O Inea esclarece ainda que realiza vistorias frequentes no Hotel Portobello. No entanto, as visitas não incluem a área dos recintos das girafas, por estarem em um setor ligado ao BioParque, local vistoriado e acompanhado pelo Ibama.
O que diz o Ibama
O Instituto Brasileiro do Meio Ambiente e dos Recursos Naturais Renováveis (Ibama) informa que está em curso o processo de destinação final para as 14 girafas sul-africanas importadas em 2021 pelo Bioparque, situado na cidade do Rio de Janeiro. Atualmente, elas se encontram no resort Portobello, em Mangaratiba (RJ).

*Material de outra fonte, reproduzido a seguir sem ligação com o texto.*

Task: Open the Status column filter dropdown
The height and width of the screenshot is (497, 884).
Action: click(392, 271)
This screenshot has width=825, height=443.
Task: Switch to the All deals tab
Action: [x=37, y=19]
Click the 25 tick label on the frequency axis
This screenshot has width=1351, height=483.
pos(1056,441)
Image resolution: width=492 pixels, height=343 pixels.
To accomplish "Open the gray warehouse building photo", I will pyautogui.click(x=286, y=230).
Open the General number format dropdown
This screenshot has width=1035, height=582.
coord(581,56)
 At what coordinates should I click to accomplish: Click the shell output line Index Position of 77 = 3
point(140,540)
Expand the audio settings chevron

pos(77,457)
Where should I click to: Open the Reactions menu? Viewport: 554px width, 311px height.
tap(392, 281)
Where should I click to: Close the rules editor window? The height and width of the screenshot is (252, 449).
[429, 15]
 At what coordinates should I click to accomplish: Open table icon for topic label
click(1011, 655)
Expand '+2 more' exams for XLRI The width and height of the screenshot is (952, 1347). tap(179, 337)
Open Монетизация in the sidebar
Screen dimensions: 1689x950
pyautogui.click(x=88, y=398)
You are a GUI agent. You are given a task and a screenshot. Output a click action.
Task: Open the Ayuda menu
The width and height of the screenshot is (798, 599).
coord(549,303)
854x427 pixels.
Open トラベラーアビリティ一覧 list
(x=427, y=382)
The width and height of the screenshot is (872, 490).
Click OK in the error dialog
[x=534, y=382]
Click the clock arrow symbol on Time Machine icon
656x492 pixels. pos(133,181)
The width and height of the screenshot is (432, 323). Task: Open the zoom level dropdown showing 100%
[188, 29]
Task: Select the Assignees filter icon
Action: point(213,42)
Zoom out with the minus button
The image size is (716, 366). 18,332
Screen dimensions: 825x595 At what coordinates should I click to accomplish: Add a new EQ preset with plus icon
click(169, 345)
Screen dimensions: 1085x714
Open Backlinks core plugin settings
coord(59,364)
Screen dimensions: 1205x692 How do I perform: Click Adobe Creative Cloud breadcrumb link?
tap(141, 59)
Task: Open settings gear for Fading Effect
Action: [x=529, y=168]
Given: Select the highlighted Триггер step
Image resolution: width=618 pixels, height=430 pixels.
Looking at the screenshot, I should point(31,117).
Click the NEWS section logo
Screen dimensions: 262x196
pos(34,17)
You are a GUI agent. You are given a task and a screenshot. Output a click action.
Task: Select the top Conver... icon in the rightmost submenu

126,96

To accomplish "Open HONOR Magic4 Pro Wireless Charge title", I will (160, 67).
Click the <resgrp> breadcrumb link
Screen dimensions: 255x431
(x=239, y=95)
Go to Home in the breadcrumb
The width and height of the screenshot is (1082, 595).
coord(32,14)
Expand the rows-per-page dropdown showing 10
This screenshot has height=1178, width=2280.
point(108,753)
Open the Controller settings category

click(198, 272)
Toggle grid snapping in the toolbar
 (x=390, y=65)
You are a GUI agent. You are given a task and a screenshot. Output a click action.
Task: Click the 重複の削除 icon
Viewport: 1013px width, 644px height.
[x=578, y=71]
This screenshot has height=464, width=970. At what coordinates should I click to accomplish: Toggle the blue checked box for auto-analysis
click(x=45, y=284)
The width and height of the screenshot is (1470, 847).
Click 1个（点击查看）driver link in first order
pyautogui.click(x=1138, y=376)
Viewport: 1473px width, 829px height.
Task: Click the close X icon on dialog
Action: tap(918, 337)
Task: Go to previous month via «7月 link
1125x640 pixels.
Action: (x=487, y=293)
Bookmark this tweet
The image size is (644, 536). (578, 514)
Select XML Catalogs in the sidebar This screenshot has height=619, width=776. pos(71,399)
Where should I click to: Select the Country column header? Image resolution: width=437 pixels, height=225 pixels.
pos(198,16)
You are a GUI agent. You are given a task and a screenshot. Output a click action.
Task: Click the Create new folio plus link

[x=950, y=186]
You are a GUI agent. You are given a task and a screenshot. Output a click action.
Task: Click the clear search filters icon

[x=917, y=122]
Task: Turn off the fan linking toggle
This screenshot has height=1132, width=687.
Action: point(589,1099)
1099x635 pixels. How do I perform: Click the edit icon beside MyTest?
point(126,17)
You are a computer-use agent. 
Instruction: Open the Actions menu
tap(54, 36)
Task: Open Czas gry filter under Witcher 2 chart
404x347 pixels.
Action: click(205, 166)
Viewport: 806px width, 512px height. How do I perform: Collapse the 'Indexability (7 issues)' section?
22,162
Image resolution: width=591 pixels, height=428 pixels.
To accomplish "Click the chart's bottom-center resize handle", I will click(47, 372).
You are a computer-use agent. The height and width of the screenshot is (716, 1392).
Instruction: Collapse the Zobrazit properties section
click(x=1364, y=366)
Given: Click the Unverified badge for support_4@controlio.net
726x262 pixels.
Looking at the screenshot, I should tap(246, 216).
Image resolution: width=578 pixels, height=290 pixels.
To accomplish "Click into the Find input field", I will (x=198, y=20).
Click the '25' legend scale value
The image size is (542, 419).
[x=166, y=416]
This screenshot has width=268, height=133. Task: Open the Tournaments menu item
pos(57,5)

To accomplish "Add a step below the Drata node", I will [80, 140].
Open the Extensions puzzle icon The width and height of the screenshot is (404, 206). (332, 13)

O processo administrativo do Ibama foi concluído com a aplicação da pena de multa e o perdimento das girafas. Elas encontram-se depositadas em local seguro, mantidas em recintos amplos, acompanhadas por profissionais técnicos habilitados e seguindo rigorosos protocolos. O Ibama realiza vistorias sazonais para avaliar a situação das espécimes, trabalhando para impedir qualquer situação que possa configurar maus-tratos.
O Ibama está atendendo às orientações de seu corpo técnico, conforme última decisão administrativa, promovida em agosto deste ano. No relatório, foram apresentadas possibilidades de destinação às girafas de forma que não as coloque em risco, visto que os animais estão em idade adulta, com altura que pode chegar a quatro metros.
A orientação da equipe técnica do Ibama também prevê a possibilidade de as girafas serem encaminhadas para locais no Brasil com capacidade técnica de mantê-las seguras e protegidas na forma da legislação em vigor.
As providências de destinação começaram com a comunicação entre o Ibama e autoridades da Convenção sobre o Comércio Internacional das Espécies da Flora e Fauna Selvagens em Perigo de Extinção (Cites).
O primeiro contato foi feito com o país de origem das girafas, a África do Sul. Entretanto, o governo sul-africano respondeu que não tinha interesse de repatriá-las.
Houve também comunicação com Angola, país que se mostrou interessado em receber três espécimes, mas não esclareceu se os custos com o transporte ficariam por conta do governo angolano. Ainda é preciso aprofundar a comunicação para saber mais detalhes do programa de repovoamento dos parques nacionais, quais são os protocolos de segurança adotados pelo país, quais exames são exigidos para entrada dos animais, qual seria o local de destinação dos indivíduos e se eles já possuem protocolo de transporte terrestre a ser adotado a partir de sua chegada ao país.
Moçambique e Botsuana também foram procurados pelo Ibama, mas não apresentaram resposta. Os quatro países africanos em questão têm ocorrências da espécie.
É importante esclarecer que qualquer destinação das girafas dependerá das condições adequadas de garantia da saúde e da segurança dos animais, inclusive se estão aptos ao transporte, em virtude de ser uma viagem de longa distância e elevada duração.
O Portobello Resort & Safari também foi procurado pelo DIÁRIO DO RIO, mas não respondeu os contatos. A reportagem tentou falar com a Fundação Jardim Zoológico da Cidade do Rio de Janeiro (RIOZOO), no entanto, não conseguiu.